Tories hoping to fare well in the assembly election next spring will be disappointed by their chancellor’s decision to cut capital expenditure plans for Wales. Unsurprisingly, the latest polling shows Welsh voters have reacted badly.

Last month I asked whether the Tories were ‘walking away from Wales?’ The answer, based on recent ConDem decisionmaking, is yes. Welsh secretary of state Cheryl Gillan has failed to win key battles around the cabinet table in negotiations over the CSR, and Wales has been shortchanged by Osborne.

 

In CSR announcement week we also heard that big ticket investments planned for a military training base at St Athan and the Severn barrage (totalling approximately £30 billion) are to be scrapped. Soon we’ll find out about the electrification of the Paddington-Swansea railway line (£1 billion). Yet even if this important railway investment is agreed, in comparison with the other decisions, it shows the ConDems’ rhetoric about investing in infrastructure to support growth is hollow.

 

Devastatingly, of the 495,000 public sector jobs planned to go across the UK, Wales will lose 52,000. It used to be the rule of thumb that Wales’ ‘share’ of any financial decisionmaking was five per cent. Clearly we’re going to take a 10 per cent hit when it comes to public sector jobs.

 

Emblematic of the ConDem cuts in jobs was their decision to cut Newport passport office staffing from 250 to 50. This has provoked fury in southeast Wales where in near-neighbour constituencies like mine we have seven jobseekers chasing each vacancy. So Iain Duncan Smith’s high-handed remark that jobseekers should jump on buses to go to jobs, when jobs are few and far between, is risible. In Wales, we’ve got a culture of ‘chwarae teg’, or fair play.

 

Labour’s invested in a new railway line from my Blaenau Gwent constituency to Cardiff, but for the future we need a much more focused investment strategy. For example, the eastern valleys need another track on the Ebbw Vale to Cardiff line, a new station at Abertillery and new railway points at Newport for valleys job seekers to get to our coastal cities.

 

Also, in recent years the Plaid Cymru transport minister has prioritised north-south road investment for dogmatic nationalist reasons rather than faster investment in upgrading the Heads of the Valleys Road which is crucial for west-east, Wales-England trade. For the valleys communities this road investment is as comparable in importance for Wales’ economy, as Crossrail is for London.
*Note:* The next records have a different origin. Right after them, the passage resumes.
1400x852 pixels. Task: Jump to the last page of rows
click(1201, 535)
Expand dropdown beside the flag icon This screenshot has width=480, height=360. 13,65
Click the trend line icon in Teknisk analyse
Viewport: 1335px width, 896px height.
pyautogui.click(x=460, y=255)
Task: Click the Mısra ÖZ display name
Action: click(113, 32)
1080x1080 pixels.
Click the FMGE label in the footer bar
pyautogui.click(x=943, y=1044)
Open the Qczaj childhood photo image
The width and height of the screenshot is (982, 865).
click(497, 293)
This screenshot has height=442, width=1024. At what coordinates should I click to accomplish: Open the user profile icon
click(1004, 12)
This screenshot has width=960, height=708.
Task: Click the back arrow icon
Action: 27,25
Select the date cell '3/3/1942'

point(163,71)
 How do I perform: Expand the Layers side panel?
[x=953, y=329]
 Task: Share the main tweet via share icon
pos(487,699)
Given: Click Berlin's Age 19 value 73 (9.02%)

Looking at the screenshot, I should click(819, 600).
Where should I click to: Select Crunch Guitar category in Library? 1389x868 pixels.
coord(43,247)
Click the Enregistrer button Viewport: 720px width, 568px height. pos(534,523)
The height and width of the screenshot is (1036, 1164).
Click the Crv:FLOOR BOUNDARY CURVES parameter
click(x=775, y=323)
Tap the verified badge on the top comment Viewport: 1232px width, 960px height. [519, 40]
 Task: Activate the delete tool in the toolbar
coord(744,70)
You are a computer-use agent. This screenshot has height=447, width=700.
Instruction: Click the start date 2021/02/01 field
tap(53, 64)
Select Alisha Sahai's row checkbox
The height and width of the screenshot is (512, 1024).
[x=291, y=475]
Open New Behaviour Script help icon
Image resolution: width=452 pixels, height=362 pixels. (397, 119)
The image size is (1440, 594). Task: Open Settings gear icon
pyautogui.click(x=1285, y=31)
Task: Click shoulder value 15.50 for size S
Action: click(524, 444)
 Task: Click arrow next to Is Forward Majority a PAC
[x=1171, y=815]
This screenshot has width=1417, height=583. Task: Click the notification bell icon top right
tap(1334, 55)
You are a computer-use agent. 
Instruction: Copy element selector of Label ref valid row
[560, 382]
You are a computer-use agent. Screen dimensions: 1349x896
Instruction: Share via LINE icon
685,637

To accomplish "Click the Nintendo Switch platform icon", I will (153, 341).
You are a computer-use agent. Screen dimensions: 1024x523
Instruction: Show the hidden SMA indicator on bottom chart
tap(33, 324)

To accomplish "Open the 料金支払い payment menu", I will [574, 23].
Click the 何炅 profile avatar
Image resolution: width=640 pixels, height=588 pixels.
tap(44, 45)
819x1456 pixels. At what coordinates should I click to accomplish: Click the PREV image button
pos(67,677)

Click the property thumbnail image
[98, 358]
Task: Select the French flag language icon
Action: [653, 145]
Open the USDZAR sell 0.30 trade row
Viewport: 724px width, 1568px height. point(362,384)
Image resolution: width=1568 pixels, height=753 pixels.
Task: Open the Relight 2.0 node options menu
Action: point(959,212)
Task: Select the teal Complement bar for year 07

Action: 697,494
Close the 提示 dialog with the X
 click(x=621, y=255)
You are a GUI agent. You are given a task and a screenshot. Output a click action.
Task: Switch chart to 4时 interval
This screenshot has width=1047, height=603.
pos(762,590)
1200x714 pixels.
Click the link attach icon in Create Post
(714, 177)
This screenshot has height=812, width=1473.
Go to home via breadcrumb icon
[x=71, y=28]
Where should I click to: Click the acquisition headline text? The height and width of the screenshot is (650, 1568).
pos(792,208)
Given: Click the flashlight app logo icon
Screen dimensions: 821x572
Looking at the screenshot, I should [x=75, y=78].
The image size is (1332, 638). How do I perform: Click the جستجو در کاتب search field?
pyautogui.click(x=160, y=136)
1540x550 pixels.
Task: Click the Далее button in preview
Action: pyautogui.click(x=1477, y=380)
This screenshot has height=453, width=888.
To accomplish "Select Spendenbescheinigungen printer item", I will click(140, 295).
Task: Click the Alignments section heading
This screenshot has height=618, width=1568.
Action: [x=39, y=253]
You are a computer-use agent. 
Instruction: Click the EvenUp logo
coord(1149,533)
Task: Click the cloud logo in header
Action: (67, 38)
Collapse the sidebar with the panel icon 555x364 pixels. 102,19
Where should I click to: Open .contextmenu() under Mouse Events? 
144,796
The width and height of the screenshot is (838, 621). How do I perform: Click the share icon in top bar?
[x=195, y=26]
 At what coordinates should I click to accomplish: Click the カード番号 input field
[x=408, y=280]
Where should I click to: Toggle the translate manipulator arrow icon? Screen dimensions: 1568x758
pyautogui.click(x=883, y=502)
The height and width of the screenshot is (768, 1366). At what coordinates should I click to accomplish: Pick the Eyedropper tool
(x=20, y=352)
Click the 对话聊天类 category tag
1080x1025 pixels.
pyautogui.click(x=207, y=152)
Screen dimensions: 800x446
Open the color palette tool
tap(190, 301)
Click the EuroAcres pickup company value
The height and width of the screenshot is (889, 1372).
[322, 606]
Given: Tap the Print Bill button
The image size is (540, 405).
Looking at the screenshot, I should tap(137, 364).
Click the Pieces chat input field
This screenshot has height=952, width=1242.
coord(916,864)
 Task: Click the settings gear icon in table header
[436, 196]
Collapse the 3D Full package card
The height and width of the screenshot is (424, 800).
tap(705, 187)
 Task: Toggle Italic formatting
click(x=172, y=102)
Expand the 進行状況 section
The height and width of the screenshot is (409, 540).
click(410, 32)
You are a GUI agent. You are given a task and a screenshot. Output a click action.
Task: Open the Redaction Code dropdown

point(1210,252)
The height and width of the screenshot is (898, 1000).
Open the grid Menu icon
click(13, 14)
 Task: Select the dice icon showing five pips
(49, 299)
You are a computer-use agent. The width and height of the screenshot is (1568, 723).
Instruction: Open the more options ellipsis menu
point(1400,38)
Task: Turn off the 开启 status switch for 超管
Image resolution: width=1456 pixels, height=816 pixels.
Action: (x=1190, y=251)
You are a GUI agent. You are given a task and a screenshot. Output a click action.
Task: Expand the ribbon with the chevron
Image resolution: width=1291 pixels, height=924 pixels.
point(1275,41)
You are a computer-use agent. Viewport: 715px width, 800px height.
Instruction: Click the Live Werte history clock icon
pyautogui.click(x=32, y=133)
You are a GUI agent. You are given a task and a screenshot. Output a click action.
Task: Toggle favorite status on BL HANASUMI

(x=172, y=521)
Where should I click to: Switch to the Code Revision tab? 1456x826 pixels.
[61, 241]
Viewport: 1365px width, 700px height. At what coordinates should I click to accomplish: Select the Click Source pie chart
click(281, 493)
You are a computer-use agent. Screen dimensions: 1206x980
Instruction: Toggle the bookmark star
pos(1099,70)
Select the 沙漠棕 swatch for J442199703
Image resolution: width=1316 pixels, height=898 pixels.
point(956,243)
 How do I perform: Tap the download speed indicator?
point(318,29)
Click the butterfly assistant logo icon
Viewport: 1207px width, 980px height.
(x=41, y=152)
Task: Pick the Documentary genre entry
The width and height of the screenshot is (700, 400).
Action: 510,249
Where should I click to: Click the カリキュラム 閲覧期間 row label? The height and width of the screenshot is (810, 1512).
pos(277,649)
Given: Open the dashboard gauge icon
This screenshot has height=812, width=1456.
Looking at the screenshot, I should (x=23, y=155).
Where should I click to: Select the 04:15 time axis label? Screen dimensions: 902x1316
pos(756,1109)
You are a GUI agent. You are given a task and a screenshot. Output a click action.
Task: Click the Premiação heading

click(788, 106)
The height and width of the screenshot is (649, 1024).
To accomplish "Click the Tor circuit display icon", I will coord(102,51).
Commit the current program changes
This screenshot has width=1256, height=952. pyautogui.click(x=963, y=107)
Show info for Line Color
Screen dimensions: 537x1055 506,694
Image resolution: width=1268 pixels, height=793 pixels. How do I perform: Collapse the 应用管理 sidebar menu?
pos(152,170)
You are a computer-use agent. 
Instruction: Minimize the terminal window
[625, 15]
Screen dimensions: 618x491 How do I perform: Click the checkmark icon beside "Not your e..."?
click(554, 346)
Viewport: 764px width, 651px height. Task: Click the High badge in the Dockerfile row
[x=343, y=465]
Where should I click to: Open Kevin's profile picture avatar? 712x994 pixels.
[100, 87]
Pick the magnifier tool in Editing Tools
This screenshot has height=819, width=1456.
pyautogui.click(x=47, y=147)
If he wants to pursue his north-south road straightening plans over crucial east-west links, Plaid Cymru’s assembly leader Ieuan Wyn Jones, might need to get himself a Boris Johnson-style blond wig to attract the attention of Downing Street.

 

Welsh voters haven’t been slow to pick up on the ConDems’ failures in Wales. The latest polling from ITV Wales makes grim reading for Welsh Conservatives and their Welsh Lib Dem supporters. Labour support stands at 44 per cent, yet the Tories at 19 per cent (down two percentage points); and Libs at nine per cent (also down two percentage points) will be troubled. Welsh Labour constituency targets next May for the assembly elections include Cardiff central which has a very high student vote and Cardiff north where many white collar public servants live. On these poll results we look set to win these seats back. And, after recent announcements by an anti-Welsh government, it wouldn’t surprise me if we do.